Exercise task:
Rewrite the items from the first line through the line containing "Action: click(x=15, y=16)", swapping "arrow" for "chevron" and changing nothing else.
'''
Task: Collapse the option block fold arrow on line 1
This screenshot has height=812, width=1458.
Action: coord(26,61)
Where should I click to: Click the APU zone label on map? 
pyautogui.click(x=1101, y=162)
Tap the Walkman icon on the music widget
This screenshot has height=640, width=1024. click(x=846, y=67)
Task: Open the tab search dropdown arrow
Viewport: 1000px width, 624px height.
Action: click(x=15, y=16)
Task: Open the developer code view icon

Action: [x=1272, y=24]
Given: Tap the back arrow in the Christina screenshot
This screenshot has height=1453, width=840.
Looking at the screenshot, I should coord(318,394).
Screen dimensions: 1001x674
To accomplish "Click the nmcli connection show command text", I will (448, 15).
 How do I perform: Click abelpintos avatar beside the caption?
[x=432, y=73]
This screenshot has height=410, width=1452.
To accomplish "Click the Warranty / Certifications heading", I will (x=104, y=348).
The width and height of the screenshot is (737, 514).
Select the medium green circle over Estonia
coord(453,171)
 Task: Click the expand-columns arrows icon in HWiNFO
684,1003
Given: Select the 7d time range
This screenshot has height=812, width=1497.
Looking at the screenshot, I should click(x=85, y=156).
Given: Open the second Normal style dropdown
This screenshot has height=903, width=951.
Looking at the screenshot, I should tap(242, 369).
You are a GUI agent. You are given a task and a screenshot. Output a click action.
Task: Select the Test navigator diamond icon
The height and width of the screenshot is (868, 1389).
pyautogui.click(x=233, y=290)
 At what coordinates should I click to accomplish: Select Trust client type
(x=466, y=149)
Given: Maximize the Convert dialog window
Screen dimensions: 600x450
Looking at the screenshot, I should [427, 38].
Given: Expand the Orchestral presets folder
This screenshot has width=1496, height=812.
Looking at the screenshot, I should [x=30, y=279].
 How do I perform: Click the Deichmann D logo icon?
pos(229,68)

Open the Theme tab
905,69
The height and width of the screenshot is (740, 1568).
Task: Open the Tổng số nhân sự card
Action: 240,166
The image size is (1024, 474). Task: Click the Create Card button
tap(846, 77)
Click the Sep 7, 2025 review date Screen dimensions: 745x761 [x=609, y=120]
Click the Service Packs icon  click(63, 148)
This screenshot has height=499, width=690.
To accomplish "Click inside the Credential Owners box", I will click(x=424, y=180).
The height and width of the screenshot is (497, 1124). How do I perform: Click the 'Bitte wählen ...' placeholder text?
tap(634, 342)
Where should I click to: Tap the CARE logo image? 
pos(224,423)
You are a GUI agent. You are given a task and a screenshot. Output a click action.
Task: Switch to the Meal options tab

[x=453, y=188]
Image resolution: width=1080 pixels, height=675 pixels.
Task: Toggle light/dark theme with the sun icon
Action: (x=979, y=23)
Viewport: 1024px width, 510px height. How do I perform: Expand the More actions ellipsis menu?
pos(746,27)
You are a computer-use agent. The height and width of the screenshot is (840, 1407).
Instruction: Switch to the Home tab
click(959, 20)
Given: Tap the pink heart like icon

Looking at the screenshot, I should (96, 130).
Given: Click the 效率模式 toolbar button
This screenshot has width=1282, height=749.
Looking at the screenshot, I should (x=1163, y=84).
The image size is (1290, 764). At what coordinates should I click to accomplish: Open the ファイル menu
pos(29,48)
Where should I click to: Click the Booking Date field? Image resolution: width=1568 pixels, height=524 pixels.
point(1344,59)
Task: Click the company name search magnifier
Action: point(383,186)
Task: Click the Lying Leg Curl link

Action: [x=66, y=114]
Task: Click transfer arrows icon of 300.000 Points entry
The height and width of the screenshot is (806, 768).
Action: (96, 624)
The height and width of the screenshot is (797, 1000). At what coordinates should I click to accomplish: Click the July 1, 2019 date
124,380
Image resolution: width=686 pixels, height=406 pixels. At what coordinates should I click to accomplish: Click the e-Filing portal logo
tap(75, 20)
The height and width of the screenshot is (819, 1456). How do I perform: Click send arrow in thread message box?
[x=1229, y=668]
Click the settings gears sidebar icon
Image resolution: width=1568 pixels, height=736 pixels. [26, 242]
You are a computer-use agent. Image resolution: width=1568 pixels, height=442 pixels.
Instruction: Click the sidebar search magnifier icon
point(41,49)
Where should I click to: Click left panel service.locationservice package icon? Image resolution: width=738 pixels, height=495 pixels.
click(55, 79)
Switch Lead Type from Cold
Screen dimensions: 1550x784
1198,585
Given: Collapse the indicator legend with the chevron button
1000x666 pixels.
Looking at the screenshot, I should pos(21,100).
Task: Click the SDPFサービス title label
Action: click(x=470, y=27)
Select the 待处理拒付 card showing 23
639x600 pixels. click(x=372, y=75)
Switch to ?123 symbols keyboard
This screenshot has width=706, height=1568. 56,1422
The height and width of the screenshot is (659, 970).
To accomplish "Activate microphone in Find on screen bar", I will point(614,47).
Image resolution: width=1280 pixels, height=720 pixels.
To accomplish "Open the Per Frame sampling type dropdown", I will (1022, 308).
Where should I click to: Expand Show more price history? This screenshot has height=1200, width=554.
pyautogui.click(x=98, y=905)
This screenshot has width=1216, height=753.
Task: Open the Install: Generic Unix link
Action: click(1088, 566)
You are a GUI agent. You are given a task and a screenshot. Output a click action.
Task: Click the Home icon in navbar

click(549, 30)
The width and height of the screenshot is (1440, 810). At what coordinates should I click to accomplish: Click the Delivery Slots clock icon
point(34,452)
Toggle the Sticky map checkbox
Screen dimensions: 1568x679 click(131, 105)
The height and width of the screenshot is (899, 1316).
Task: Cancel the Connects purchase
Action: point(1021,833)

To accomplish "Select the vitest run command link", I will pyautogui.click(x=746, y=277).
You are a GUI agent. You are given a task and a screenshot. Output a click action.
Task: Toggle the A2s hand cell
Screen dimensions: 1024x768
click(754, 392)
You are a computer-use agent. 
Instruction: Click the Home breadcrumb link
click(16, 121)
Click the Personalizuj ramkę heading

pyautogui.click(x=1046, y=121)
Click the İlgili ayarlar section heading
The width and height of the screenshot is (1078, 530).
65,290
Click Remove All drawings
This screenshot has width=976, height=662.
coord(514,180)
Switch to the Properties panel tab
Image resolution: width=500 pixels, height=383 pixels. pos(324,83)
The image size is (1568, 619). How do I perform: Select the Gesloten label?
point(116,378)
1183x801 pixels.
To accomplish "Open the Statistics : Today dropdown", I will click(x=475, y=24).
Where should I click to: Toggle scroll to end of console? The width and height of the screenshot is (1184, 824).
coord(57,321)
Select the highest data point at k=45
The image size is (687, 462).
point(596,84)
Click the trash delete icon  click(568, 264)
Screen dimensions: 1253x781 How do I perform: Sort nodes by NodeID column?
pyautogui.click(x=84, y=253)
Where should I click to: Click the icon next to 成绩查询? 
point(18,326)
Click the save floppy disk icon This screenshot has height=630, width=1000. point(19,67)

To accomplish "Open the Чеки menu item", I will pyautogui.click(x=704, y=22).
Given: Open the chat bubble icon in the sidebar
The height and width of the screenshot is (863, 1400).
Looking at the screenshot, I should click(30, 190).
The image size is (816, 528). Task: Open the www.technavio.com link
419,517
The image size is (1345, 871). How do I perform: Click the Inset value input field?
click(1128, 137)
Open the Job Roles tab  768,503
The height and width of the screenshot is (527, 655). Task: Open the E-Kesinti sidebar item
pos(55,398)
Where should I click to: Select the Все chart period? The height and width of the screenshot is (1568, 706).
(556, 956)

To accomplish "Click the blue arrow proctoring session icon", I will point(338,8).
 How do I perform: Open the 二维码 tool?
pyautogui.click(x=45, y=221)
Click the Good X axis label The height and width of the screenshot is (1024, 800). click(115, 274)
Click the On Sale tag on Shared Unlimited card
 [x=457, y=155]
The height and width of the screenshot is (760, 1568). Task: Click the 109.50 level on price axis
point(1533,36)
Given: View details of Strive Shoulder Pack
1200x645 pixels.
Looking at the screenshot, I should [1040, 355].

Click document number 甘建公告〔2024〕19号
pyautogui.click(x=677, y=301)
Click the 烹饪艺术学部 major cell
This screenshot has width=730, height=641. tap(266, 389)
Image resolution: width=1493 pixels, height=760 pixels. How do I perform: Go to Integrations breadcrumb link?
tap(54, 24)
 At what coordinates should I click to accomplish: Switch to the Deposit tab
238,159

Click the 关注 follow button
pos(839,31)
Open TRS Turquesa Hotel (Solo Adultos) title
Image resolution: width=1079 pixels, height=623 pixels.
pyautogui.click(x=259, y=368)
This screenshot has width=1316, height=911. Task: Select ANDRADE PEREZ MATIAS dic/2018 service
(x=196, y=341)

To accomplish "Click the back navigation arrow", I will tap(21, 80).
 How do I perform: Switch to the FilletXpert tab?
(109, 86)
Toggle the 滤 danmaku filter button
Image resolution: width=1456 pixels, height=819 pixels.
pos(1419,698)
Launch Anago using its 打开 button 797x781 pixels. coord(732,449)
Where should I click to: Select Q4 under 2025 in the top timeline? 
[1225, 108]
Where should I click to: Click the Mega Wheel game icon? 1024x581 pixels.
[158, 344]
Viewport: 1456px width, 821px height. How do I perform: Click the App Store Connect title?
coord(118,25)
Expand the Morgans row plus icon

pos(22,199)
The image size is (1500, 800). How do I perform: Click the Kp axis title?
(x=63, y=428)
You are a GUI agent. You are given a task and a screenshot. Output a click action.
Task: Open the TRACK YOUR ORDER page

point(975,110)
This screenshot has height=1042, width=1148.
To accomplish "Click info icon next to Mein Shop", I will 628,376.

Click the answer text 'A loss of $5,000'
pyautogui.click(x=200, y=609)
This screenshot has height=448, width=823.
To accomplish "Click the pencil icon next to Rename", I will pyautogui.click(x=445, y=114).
'''
Completed exercise:
Task: Collapse the option block fold chevron on line 1
This screenshot has height=812, width=1458.
Action: coord(26,61)
Where should I click to: Click the APU zone label on map? 
pyautogui.click(x=1101, y=162)
Tap the Walkman icon on the music widget
This screenshot has height=640, width=1024. click(x=846, y=67)
Task: Open the tab search dropdown chevron
Viewport: 1000px width, 624px height.
Action: click(x=15, y=16)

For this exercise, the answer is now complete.